=== Section Start ===
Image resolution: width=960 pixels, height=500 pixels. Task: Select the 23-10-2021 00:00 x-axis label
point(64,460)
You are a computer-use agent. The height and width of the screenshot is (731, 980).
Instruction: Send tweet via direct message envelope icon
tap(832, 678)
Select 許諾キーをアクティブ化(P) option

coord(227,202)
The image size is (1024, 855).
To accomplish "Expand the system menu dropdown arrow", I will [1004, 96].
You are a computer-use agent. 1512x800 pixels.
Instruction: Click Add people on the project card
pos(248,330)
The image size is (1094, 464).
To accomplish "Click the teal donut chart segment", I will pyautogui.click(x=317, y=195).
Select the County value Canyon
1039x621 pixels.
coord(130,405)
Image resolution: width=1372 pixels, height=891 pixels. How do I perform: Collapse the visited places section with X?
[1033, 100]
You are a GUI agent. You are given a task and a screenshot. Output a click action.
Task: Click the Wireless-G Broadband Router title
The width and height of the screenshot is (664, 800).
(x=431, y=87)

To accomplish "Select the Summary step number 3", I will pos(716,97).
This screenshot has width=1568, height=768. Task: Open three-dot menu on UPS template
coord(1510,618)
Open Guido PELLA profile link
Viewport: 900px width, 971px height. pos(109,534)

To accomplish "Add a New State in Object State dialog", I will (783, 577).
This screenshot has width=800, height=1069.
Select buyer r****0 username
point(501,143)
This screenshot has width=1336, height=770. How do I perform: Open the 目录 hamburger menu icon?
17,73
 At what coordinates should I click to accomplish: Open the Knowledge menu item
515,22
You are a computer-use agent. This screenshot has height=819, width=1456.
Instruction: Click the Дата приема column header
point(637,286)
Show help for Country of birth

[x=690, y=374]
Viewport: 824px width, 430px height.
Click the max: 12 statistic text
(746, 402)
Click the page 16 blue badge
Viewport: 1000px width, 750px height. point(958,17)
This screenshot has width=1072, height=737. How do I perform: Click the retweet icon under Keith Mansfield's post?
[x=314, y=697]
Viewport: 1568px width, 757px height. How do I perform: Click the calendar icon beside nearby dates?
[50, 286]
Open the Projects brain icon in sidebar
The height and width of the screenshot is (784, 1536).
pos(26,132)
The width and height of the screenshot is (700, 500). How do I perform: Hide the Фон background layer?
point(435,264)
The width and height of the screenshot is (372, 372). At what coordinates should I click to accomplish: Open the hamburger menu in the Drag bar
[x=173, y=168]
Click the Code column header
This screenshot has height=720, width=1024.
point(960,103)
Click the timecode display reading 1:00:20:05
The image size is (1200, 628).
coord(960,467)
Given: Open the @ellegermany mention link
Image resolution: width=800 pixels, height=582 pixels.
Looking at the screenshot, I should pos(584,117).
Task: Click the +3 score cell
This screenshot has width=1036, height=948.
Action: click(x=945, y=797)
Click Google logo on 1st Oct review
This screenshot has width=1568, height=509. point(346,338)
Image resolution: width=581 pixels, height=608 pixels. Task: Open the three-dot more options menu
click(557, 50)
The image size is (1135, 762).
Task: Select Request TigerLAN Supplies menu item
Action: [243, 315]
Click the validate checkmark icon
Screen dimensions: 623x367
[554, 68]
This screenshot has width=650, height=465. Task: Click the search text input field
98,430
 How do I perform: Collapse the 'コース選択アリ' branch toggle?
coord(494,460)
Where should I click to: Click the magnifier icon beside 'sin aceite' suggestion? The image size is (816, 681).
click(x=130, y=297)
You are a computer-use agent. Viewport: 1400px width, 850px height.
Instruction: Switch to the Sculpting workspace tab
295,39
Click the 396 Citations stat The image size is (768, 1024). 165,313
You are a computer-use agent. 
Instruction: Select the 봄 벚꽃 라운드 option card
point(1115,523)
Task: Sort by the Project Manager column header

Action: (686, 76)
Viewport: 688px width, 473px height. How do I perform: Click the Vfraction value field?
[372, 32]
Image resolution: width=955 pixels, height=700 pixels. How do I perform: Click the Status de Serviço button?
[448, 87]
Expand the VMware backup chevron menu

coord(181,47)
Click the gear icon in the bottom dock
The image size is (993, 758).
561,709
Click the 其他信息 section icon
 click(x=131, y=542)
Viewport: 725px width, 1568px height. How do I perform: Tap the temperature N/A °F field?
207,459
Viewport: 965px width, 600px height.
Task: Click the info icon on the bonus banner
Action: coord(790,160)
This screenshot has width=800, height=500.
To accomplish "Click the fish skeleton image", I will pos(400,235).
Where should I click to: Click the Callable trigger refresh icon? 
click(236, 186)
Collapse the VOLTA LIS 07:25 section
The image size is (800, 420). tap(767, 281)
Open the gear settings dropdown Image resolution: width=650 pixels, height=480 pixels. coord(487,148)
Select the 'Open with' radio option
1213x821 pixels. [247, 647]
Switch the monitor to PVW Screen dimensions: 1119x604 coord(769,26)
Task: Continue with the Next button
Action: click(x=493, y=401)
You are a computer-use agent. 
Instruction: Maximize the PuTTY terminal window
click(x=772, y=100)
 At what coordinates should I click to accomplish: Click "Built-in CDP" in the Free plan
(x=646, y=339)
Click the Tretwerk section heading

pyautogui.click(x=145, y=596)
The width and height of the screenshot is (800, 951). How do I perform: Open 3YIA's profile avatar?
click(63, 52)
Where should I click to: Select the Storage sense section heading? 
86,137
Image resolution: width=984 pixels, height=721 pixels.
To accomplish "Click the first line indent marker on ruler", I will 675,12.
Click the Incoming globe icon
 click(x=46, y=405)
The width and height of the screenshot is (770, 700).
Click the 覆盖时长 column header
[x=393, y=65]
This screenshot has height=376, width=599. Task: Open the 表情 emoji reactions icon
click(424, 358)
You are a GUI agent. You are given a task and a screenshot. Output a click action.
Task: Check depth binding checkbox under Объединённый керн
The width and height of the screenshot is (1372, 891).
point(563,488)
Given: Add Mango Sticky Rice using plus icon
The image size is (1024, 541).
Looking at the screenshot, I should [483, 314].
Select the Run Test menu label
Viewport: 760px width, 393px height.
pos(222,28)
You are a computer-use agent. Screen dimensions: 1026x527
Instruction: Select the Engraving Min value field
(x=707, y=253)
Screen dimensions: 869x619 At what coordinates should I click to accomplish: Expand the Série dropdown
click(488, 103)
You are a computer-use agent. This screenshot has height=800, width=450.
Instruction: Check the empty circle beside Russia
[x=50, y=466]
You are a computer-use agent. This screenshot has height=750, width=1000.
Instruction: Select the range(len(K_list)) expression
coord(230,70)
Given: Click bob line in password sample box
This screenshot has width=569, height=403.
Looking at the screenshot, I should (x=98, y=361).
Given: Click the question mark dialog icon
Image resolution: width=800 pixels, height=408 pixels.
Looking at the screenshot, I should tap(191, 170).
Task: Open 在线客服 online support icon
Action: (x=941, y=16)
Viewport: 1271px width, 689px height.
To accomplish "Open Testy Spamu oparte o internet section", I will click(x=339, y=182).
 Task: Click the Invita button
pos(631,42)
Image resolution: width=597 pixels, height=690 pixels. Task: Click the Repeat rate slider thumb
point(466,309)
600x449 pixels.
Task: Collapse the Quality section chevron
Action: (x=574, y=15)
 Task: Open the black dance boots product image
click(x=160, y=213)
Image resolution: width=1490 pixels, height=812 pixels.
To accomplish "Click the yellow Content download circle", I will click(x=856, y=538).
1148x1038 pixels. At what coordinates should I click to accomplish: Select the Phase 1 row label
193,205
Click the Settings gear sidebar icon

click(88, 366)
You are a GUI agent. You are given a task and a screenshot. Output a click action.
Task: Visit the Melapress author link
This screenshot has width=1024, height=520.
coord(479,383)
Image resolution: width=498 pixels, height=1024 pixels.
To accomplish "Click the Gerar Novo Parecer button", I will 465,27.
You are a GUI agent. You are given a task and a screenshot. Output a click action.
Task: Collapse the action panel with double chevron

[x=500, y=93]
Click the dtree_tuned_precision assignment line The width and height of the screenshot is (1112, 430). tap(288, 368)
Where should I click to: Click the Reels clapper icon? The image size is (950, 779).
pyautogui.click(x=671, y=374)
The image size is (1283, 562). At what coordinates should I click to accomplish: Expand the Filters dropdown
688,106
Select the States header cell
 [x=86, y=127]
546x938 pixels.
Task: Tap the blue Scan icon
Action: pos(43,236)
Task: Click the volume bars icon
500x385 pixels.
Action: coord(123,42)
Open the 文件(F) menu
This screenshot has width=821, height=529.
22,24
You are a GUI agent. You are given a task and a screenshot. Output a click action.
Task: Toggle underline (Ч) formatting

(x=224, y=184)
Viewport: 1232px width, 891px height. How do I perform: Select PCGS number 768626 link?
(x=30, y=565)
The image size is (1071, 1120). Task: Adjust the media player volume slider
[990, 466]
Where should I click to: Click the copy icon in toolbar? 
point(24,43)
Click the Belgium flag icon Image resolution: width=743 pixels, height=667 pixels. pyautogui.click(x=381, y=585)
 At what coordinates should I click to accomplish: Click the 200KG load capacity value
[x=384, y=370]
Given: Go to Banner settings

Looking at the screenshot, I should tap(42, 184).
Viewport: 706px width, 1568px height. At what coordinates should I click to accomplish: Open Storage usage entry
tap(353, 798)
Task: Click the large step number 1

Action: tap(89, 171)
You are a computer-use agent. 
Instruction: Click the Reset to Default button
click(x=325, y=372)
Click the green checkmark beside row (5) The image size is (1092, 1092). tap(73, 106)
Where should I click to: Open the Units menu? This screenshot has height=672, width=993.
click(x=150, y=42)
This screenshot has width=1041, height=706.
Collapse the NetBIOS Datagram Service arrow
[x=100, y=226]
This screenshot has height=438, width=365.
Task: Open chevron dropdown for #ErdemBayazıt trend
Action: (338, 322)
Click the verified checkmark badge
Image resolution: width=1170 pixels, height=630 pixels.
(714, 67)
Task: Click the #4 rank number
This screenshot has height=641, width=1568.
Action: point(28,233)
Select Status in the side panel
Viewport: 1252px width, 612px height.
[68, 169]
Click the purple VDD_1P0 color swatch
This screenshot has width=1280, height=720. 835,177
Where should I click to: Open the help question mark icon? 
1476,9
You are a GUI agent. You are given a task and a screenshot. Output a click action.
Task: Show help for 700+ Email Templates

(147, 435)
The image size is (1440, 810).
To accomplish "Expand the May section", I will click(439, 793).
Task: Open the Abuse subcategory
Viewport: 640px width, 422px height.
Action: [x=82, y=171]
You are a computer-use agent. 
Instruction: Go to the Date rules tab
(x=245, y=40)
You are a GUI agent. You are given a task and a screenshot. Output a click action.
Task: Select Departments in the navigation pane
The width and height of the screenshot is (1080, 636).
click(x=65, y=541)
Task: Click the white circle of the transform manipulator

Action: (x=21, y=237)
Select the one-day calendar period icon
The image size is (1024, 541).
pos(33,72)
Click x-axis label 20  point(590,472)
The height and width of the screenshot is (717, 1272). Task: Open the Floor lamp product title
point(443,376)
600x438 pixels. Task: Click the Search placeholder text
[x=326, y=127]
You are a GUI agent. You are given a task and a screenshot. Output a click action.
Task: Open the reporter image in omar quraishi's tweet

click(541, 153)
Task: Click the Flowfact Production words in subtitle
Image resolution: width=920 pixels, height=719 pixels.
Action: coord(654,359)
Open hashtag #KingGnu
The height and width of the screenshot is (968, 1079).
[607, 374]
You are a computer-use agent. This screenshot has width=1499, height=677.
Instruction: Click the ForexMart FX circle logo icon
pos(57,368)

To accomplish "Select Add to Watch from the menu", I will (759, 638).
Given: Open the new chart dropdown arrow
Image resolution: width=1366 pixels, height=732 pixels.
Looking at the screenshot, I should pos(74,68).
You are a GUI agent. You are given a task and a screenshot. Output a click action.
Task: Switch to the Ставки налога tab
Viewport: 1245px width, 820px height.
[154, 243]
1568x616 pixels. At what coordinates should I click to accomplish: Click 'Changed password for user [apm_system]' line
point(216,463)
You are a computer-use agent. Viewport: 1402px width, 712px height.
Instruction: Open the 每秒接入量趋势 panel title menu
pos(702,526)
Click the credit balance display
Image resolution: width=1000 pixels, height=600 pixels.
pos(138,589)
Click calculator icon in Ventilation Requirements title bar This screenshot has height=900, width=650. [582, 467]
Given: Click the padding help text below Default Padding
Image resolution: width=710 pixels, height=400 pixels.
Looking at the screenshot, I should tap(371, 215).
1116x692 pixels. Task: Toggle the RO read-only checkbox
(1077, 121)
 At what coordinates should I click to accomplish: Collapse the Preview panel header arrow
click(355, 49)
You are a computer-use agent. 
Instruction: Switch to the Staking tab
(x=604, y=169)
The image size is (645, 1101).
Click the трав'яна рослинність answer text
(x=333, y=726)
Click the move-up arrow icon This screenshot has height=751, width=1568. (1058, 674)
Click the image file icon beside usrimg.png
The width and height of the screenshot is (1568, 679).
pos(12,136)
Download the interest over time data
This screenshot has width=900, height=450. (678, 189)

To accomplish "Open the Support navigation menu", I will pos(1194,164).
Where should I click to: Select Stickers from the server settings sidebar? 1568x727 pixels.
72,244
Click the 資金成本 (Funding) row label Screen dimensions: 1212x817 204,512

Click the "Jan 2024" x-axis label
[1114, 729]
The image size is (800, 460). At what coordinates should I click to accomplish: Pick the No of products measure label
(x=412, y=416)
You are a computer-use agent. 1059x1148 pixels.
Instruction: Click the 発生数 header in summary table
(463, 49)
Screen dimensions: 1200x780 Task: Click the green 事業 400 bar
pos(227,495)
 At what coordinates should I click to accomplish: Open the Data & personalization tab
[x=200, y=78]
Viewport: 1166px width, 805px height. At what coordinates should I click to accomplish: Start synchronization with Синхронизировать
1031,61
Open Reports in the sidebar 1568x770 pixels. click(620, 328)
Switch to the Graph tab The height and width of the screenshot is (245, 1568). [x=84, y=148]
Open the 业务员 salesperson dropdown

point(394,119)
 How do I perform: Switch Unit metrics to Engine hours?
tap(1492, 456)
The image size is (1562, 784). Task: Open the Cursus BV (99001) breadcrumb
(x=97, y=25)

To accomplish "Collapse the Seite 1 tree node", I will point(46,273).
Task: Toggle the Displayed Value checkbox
=== Section End ===
* What the task asks *
Would you return all lines from the preceding listing that contain the word "navigation"?

* Solved exercise *
Task: Select Departments in the navigation pane
To accomplish "Open the Support navigation menu", I will pos(1194,164).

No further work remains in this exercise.